Opinion letter by Yves-Thomas Dorval, President & CEO, Quebec Employers Council
The Gazette, p. A13 – December 2, 2014
There has been intense political activity at the provincial level in 2014, leading to a colourful fall that has passed by briskly, distinguished by very sustained parliamentary activity in a dying Quebec economy with uncertain prospects. Business investment is stagnating at the same level as in early 2011 and Quebec has lost 30,000 jobs in the past year, while nearly 100,000 jobs have been created in Ontario. The Conference Board of Canada’s fall report released on Nov. 27 therefore projects that Quebec’s growth in 2015, estimated at 2 per cent, will be the second-lowest in Canada, ahead of New Brunswick’s 1.6 per cent.
We could speculate at length about what is wrong and what is slowing Quebec’s growth compared to the performance of our neighbours. Of course, we will benefit eventually, as is already the case for export companies whose cumulative volume has increased by 7.7 per cent during the first three quarters of 2014, compared with the same period in 2013 (versus an increase of 5.3 per cent in Canada).
What we can probably take from the Quebec government’s economic update is that, although the Quebec economy is dragging its feet, it seems like there is potential to be unlocked; but we have to get on with it.
It will be recalled that, at the time of his first budget this past June, Finance Minister Carlos Leitão anticipated a deficit of $3.1 billion for the 2013‑2014 budget year and $2.35 billion for 2014‑2015. But putting some order in our public finances is still a big step, and the economic update will serve to measure just how big.
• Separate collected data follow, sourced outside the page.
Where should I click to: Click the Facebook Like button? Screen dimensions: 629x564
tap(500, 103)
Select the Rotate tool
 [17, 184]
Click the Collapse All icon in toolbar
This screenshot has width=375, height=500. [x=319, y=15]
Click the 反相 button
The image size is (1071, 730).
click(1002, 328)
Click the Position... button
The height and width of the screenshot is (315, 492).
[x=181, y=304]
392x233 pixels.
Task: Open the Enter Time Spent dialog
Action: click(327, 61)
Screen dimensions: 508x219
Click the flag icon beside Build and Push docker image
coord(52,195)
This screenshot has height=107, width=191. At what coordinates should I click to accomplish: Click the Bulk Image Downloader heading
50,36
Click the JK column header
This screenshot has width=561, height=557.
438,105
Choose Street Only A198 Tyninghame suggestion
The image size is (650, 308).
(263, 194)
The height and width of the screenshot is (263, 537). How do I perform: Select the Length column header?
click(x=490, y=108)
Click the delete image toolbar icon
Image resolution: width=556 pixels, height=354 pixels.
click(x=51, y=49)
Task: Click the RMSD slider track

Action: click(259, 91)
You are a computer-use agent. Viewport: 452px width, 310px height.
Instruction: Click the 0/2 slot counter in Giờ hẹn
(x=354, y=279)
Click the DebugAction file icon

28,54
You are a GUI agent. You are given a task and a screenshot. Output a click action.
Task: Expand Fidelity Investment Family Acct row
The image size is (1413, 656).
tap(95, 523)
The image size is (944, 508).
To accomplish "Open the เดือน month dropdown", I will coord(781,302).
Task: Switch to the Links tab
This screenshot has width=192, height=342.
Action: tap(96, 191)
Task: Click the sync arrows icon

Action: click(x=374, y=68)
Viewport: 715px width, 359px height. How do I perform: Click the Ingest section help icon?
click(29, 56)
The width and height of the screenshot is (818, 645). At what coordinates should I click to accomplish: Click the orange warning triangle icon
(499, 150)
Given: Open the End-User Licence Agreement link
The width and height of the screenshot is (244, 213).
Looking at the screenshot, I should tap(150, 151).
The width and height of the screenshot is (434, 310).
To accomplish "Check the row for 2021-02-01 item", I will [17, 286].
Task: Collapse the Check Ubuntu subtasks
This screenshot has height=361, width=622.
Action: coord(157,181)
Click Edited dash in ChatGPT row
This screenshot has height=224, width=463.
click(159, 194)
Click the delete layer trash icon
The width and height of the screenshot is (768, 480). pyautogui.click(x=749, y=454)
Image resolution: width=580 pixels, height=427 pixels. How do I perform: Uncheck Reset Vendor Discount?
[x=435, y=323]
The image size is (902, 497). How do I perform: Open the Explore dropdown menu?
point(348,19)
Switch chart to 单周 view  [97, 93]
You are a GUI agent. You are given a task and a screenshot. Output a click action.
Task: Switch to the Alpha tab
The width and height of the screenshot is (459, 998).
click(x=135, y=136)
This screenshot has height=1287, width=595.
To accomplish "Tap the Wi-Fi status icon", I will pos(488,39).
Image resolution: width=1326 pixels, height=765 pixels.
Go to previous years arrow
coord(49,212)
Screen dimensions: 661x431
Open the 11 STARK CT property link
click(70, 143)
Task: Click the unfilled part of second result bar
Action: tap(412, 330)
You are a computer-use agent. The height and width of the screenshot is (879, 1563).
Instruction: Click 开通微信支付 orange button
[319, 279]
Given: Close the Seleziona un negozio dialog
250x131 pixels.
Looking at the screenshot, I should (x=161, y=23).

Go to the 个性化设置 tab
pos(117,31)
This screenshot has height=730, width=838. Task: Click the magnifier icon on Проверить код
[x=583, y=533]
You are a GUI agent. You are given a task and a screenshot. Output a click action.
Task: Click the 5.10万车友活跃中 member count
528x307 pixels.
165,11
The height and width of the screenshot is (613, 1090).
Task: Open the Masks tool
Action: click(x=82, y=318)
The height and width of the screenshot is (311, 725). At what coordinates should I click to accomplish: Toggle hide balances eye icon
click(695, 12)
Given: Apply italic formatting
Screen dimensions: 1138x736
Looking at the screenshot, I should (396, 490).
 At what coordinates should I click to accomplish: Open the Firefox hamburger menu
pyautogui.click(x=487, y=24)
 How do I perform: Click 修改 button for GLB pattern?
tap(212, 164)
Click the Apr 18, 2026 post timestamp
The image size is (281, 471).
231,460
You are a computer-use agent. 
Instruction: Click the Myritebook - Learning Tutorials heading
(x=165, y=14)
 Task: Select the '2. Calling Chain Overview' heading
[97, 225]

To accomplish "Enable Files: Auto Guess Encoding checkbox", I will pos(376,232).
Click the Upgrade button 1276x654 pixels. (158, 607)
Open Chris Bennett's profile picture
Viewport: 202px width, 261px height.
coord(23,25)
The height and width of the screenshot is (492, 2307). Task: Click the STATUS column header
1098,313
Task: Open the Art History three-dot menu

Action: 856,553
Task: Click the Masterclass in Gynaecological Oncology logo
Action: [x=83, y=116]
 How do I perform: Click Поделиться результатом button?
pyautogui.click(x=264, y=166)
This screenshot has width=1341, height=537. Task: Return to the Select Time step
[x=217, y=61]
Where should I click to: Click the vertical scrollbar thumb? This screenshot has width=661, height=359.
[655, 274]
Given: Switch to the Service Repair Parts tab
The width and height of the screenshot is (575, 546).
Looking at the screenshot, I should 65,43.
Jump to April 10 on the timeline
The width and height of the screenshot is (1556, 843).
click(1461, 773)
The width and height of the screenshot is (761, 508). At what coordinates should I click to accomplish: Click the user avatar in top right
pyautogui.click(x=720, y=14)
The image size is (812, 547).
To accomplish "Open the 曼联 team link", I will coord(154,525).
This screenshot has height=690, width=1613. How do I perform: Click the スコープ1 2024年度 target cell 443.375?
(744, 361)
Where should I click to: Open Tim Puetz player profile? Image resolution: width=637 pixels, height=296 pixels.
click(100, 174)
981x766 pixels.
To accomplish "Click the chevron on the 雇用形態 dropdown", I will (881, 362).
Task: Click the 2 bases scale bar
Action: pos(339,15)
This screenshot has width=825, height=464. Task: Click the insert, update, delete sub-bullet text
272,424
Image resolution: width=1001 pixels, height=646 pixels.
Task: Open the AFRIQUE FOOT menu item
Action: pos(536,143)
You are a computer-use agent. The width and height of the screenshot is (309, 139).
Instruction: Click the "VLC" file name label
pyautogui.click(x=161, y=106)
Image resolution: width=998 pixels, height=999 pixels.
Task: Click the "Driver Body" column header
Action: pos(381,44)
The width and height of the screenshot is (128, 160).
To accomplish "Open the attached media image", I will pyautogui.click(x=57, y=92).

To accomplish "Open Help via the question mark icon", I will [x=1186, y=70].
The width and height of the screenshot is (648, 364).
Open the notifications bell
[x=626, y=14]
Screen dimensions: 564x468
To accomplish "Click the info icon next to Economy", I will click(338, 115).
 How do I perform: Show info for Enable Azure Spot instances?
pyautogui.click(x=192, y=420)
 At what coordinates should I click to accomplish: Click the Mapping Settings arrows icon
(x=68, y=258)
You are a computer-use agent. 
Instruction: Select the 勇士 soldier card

It should therefore come as no surprise that several strong moves have been announced over the past few months, focusing mainly on the expenditure column.
Leading by example, Treasury Board president Martin Coiteux firmly repeated on Nov. 24 that the government intends to fight the deficit for 2015‑2016 by announcing a reduction in the size of the state to free up $690 million without affecting the basket of services, an assertion that we should no longer be making.
Much remains to be done in the time leading up to the next provincial budget. The unions of government employees are preparing to renegotiate collective agreements in 2015, which promises to be a bitter process, and public opinion has been volatile on the subject. The government has announced that it will build a “21st-century state” (which it has yet to define), reorganize the health-care and school-board systems, review the tax system, and fine-tune a number of government programs. Let us be honest: no single part holds a monopoly on these intentions. Yet, we once again hear the same tiresome chant, “I never voted for that,” when at least three parties have promised a “major cleanup” in one form or another.
Therefore, the main question we should be asking over the next few months is why Quebec should always be more generous than elsewhere in North America when it has less collective wealth and more public debt. In particular, we should ask how to increase our collective wealth while modifying our programs and expenses according to our ability to pay.
The government will therefore also have to focus on what should be done on the revenue side to restore confidence among entrepreneurs and investors, and to stimulate investment, the labour market and the economy in general. If the objectives on the revenue side are not there, it will be that much harder to restore balance.